Forum Discussion
Depending on your configuration, you might be able to have one primary triggered task that fire off the others. We have a case where I have one snaplogic REST API that takes in parameters to invoke other pipelines ( > 20). So I don’t have 20 different REST URL’s to provide - just one and then let the parameters determine what should be executed next. If you’re having 20/sec, the snaplex you set up should have multiple nodes to handle the traffic. Each snaplex can handle 10 concurrent processes last I heard. So you would need to have multiple nodes for that snaplex to distribute the work.
- chenry8 years agoFormer Employee
Very interesting! Also, if you have a link to the documentation specifying that a Snaplex can handle 10 concurrent processes, could you share that data? I would like to learn more about that.
- slaytanic708 years agoNew Contributor III
@chenry, we were told that as best practice from the PS team I believe. I don’t have any written documentation on that part.
- aditya_sharma8 years agoNew Contributor III
Hi Everyone,
This is an interesting topic and it would be great if we can get some kind of documentation on the limitation of using trigger tasks.

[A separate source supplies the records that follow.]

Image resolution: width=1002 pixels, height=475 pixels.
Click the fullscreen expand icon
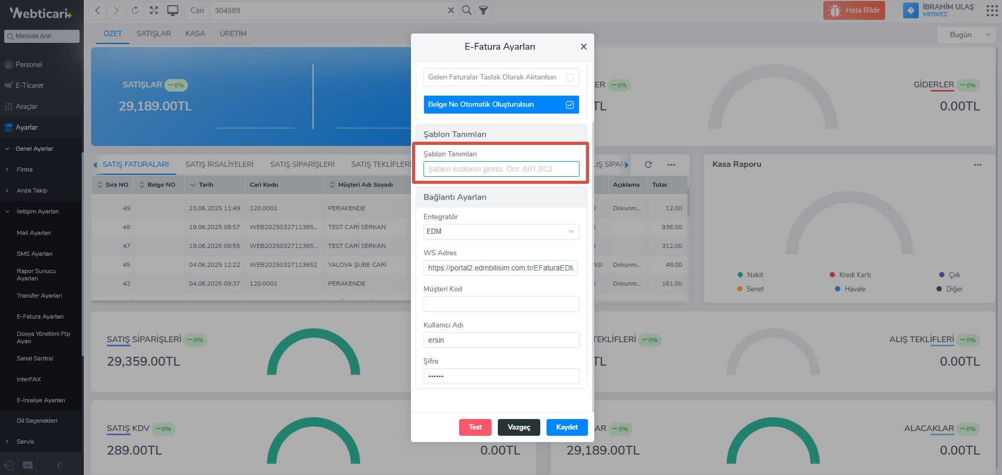coord(154,10)
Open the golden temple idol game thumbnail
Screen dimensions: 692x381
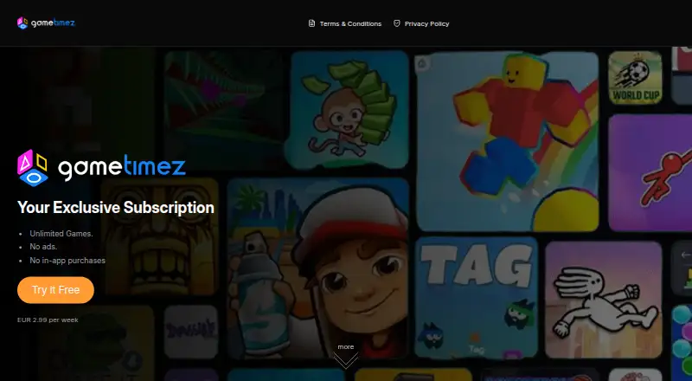[160, 236]

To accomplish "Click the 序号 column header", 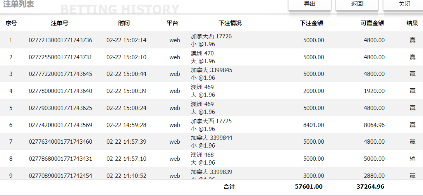I will tap(11, 23).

In my project we are also trying to do something similar. Our use case is we are getting data from Kinesis stream and since currently Snaplogic doesn’t have any snap for it, we are thinking to use Snaplogic trigger task URL as a post request from lambda function. So, whenever our stream gets data the lambda will execute and it will send that data to Snaplogic pipeline using the post request. We did a test with sample stream and it worked fine. However, we are not sure how it is going to perform with actual stream data with lots of data coming every minute. It would be great if get any kind of documentation on trigger task limitation so that we can take care of it in our implementation.